Average asking rent for the month was $74.14 per square foot, up 0.7 percent from October.
The largest lease inked during the month was MSG Entertainment’s new 428,000-square-foot lease at Vornado Realty Trust’s 2 Penn Plaza in Midtown South, followed by insurance firm Chubb’s 242,000-square-foot lease at Olayan Group’s 550 Madison Avenue in Midtown.
The third biggest lease was Dechart’s 241,000-square-foot renewal at 3 Bryant Park, a 41-story skyscraper owned by a partnership between Ivanhoé Cambridge and Callahan Capital Properties.
Net sublease availability in November was 19.46 million square feet, a reduction of 370,000 square feet from October, continuing the downward trend that started four months ago. But the total sublease inventory is still 63.5 percent greater than the March 2020 level.

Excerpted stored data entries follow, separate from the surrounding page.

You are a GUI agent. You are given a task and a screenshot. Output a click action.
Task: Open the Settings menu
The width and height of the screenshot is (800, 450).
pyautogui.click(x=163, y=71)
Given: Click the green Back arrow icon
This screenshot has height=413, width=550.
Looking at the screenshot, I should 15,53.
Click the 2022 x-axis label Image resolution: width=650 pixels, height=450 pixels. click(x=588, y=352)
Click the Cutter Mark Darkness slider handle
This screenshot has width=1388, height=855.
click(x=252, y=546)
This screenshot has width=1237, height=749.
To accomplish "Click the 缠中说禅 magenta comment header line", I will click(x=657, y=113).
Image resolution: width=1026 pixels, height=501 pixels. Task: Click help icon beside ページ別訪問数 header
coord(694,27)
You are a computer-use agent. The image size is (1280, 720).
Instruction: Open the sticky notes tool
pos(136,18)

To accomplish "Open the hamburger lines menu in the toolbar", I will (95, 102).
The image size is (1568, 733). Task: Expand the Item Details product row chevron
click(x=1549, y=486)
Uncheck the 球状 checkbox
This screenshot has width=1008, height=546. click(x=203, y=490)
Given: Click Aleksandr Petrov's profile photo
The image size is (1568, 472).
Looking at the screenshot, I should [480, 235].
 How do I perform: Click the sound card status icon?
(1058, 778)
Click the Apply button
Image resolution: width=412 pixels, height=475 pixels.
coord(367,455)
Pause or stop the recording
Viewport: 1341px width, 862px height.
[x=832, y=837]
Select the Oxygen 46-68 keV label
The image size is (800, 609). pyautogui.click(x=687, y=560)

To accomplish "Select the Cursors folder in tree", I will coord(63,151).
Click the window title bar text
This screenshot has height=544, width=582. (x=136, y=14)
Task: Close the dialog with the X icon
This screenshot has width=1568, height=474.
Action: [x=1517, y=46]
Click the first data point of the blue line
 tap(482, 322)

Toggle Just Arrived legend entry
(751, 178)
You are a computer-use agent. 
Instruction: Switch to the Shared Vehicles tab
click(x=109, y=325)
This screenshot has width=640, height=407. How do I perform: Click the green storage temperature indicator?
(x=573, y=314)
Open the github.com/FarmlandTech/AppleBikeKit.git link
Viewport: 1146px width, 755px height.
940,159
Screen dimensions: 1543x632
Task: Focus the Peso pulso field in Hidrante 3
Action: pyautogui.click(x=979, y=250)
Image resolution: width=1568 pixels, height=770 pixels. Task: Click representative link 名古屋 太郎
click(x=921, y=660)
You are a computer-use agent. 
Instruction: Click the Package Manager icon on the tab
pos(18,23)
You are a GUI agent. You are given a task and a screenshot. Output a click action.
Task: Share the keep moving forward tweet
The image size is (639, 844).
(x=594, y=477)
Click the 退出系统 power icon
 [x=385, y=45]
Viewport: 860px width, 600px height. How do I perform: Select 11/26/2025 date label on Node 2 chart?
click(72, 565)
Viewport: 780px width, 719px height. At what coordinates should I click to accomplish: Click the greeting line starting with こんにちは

Manhattan’s overall availability has increased by 68.6 percent since March 2020 to a total of 90.81 million square feet, and more blocks of offices are expected to come online in the coming months, including 60 Wall Street, which is being vacated by Deutsche Bank. The bank moved its headquarters to a 1-million-square-foot space at the former Time Warner Center, now known as Deutsche Bank Center, in Columbus Circle.